To miezellen detection of T and NK cells and Leuk Draw T Processing of leuk Mix cell.23 improvement Collectively, these observations indicate that the treatment of IMiDs on the modulation of the elements of the tumor microenvironment, and simultaneously, the antigen concentrated modulation surface che miezellen Leuk Androgen Receptor Antagonists that. from the reduction in tumor mass Thalidomide has been studied in combination with fludarabine in patients with treatment did e CLL.24 thalidomide orally t Resembled with fludarabine for 6 months. Overall, the combination of fludarabine and thalidomide was well tolerated, with fatigue, constipation and peripheral neuropathy on the h Most common toxicity observed How it is Joint toxicity of th Contain this combination thrombocytopenia, An Chemistry and neutropenia.
Tumor flare reaction was observed in patients. However, all patients rash able abzuschlie the planned treatment S. Two patients developed pulmonary embolism.24 The overall response rate of this combination was 100% with a complete response of 57%. This observation was confirmed in another study in patients Lenalidomide with a high risk CLL.25 In this clinical trial, 20 patients had the best treatment CONFIRMS e and 20 patients who were previously treated CLL received, 13 patients had high-risk profiles cytogenetics and 36 had mutated IgVH. Thalidomide was administered at 100 mg / day, as with intravenous fludarabine 25 mg/m2 St Possible for 5 days at a 4-week cycle for a maximum of six cycles. As expected, the reactions were be more round in arm A and arm B with ORR and CR rates of 80% and 25% vs.

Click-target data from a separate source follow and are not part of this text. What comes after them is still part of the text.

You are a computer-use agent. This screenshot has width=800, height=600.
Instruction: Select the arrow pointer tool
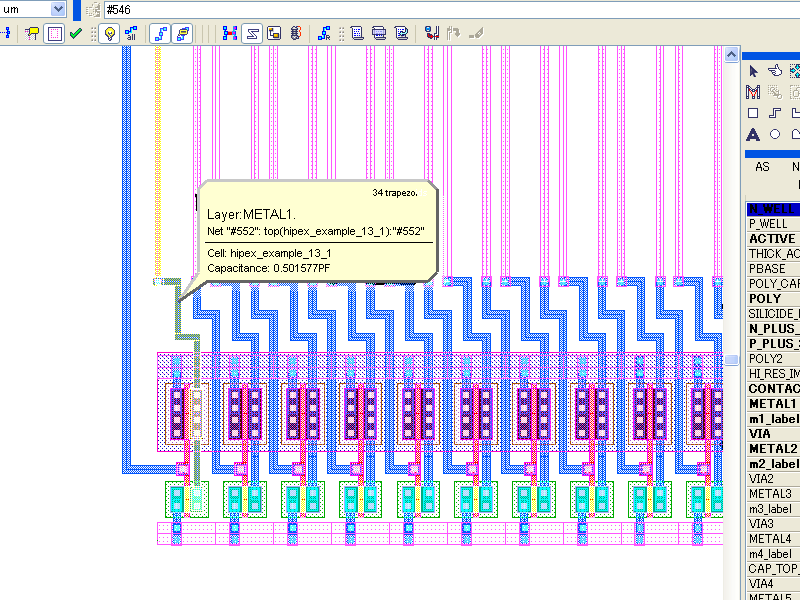[x=754, y=71]
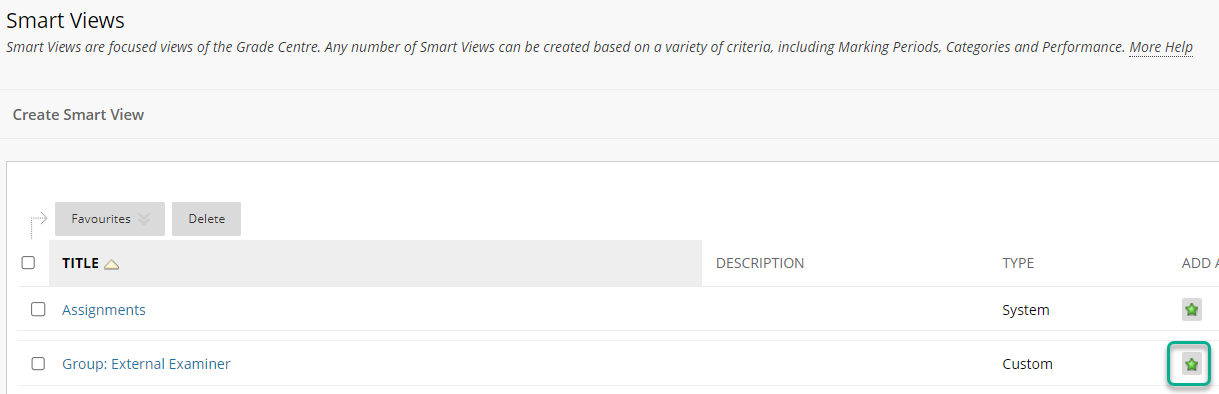The height and width of the screenshot is (394, 1219).
Task: Click the Custom type cell in the table
Action: pos(1027,364)
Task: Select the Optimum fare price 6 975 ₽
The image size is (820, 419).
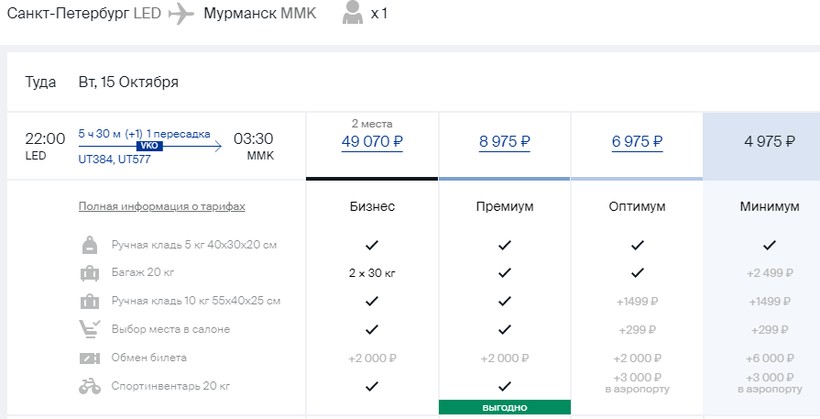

25% and 0%. Fludarabine combination of thalidomide and has also been found to show the efficacy in patients with high-risk CLL with cytogenetic response rate of 39%. Joint toxicity of th Constipation, fatigue, and infectious Se complications. ISF has been included in a total of ten patients, but all of these side effects were moderate intensity.25 was performed in another clinical study by Kay et al Clinical efficacy of thalidomide in patients with relapsed alone evaluated CLL.26 or refractory Rer to the contrary other studies, the TFR was the gr toxicity te t in this study, which justifies the discontinuation of treatment in most patients, and m possibly the premature termination of the study because of a lack of definition. ORR and CR of thalidomide was alone in this group of patients 11% and 4%.
On the basis of this study the activity t of thalidomide monotherapy in patients with relapsed CLL to be suboptimal because of low response rates, although 78% of patients had a reduction of peripheral leuk mix Blood count during treatment with thalidomide.26 These studies paved the way for the evaluation of analogue of thalidomide m most powerful lenalidomide. Lenalidomide was first in relapsed or refractory Rer or relapsed CLL patients with a Phase II clinical trial.27 important characteristics of patients median of three prior therapies, advanced disease with Rai stage in 64% of patients evaluated included. The initial dose in the first cohort of patients was 25 mg / day, but because of the high incidence of h Dermatologic toxicity Th patients received a lower dose escalation of lenalidomide 5 mg / day every 2 weeks after began a tolerance.